• **EXERCISE MATERIALS**
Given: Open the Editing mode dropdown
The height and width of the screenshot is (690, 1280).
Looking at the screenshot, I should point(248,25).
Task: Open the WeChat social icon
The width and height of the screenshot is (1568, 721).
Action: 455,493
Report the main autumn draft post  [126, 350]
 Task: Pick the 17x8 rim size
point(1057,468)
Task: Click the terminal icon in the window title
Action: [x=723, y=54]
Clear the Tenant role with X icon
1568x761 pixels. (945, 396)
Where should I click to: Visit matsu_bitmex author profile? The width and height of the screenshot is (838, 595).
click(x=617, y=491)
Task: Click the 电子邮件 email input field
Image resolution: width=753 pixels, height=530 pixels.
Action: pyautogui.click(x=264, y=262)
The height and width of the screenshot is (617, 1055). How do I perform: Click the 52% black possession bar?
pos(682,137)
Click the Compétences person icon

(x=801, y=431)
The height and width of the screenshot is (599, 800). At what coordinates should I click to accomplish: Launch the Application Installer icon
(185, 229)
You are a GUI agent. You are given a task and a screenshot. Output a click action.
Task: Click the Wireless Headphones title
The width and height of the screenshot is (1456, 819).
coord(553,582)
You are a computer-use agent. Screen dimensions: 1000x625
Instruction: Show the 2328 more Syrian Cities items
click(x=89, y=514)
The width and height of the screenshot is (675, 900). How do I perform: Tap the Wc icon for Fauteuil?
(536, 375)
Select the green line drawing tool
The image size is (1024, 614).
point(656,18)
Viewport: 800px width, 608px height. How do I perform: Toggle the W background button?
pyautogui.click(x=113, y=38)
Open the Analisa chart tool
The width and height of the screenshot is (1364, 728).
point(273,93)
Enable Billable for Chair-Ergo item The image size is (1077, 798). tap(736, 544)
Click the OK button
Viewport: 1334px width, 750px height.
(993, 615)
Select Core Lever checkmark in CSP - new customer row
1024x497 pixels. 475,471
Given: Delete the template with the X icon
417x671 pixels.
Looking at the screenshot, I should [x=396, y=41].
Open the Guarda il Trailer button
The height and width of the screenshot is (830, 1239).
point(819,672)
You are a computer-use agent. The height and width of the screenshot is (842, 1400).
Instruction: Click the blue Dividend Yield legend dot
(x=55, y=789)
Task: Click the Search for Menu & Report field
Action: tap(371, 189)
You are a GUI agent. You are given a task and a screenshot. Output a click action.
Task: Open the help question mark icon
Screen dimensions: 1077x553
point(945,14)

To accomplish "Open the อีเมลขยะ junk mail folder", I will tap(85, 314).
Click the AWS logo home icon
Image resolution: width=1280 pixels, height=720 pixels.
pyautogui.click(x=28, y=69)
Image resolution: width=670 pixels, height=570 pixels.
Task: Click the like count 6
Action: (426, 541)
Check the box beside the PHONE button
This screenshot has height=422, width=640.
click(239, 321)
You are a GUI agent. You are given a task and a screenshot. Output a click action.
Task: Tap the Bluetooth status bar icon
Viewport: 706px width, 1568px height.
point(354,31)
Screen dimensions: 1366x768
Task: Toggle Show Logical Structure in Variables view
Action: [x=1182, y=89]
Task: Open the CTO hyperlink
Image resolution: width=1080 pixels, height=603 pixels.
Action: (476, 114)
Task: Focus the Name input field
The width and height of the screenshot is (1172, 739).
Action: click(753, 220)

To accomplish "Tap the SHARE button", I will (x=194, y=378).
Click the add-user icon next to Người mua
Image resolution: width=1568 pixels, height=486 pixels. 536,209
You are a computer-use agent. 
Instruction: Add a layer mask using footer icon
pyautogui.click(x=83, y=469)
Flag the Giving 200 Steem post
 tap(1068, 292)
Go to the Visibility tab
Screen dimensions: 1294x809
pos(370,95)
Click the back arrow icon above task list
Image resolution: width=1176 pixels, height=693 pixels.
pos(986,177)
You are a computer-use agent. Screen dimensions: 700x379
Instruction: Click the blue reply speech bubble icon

• **WHAT YOU NEED TO DO**
Quote each line of the data above exactly as written.

• **FINISHED TASK**
Given: Open the Editing mode dropdown
The height and width of the screenshot is (690, 1280).
Looking at the screenshot, I should point(248,25).
Task: Open the WeChat social icon
The width and height of the screenshot is (1568, 721).
Action: 455,493
Report the main autumn draft post  [126, 350]
 Task: Pick the 17x8 rim size
point(1057,468)
Task: Click the terminal icon in the window title
Action: [x=723, y=54]
Clear the Tenant role with X icon
1568x761 pixels. (945, 396)
Where should I click to: Visit matsu_bitmex author profile? The width and height of the screenshot is (838, 595).
click(x=617, y=491)
Task: Click the 电子邮件 email input field
Image resolution: width=753 pixels, height=530 pixels.
Action: pyautogui.click(x=264, y=262)
The height and width of the screenshot is (617, 1055). How do I perform: Click the 52% black possession bar?
pos(682,137)
Click the Compétences person icon

(x=801, y=431)
The height and width of the screenshot is (599, 800). At what coordinates should I click to accomplish: Launch the Application Installer icon
(185, 229)
You are a GUI agent. You are given a task and a screenshot. Output a click action.
Task: Click the Wireless Headphones title
The width and height of the screenshot is (1456, 819).
coord(553,582)
You are a computer-use agent. Screen dimensions: 1000x625
Instruction: Show the 2328 more Syrian Cities items
click(x=89, y=514)
The width and height of the screenshot is (675, 900). How do I perform: Tap the Wc icon for Fauteuil?
(536, 375)
Select the green line drawing tool
The image size is (1024, 614).
point(656,18)
Viewport: 800px width, 608px height. How do I perform: Toggle the W background button?
pyautogui.click(x=113, y=38)
Open the Analisa chart tool
The width and height of the screenshot is (1364, 728).
point(273,93)
Enable Billable for Chair-Ergo item The image size is (1077, 798). tap(736, 544)
Click the OK button
Viewport: 1334px width, 750px height.
(993, 615)
Select Core Lever checkmark in CSP - new customer row
1024x497 pixels. 475,471
Given: Delete the template with the X icon
417x671 pixels.
Looking at the screenshot, I should [x=396, y=41].
Open the Guarda il Trailer button
The height and width of the screenshot is (830, 1239).
point(819,672)
You are a computer-use agent. The height and width of the screenshot is (842, 1400).
Instruction: Click the blue Dividend Yield legend dot
(x=55, y=789)
Task: Click the Search for Menu & Report field
Action: tap(371, 189)
You are a GUI agent. You are given a task and a screenshot. Output a click action.
Task: Open the help question mark icon
Screen dimensions: 1077x553
point(945,14)

To accomplish "Open the อีเมลขยะ junk mail folder", I will tap(85, 314).
Click the AWS logo home icon
Image resolution: width=1280 pixels, height=720 pixels.
pyautogui.click(x=28, y=69)
Image resolution: width=670 pixels, height=570 pixels.
Task: Click the like count 6
Action: (426, 541)
Check the box beside the PHONE button
This screenshot has height=422, width=640.
click(239, 321)
You are a GUI agent. You are given a task and a screenshot. Output a click action.
Task: Tap the Bluetooth status bar icon
Viewport: 706px width, 1568px height.
point(354,31)
Screen dimensions: 1366x768
Task: Toggle Show Logical Structure in Variables view
Action: [x=1182, y=89]
Task: Open the CTO hyperlink
Image resolution: width=1080 pixels, height=603 pixels.
Action: (476, 114)
Task: Focus the Name input field
The width and height of the screenshot is (1172, 739).
Action: click(753, 220)

To accomplish "Tap the SHARE button", I will (x=194, y=378).
Click the add-user icon next to Người mua
Image resolution: width=1568 pixels, height=486 pixels. 536,209
You are a computer-use agent. 
Instruction: Add a layer mask using footer icon
pyautogui.click(x=83, y=469)
Flag the Giving 200 Steem post
 tap(1068, 292)
Go to the Visibility tab
Screen dimensions: 1294x809
pos(370,95)
Click the back arrow icon above task list
Image resolution: width=1176 pixels, height=693 pixels.
pos(986,177)
You are a computer-use agent. Screen dimensions: 700x379
Instruction: Click the blue reply speech bubble icon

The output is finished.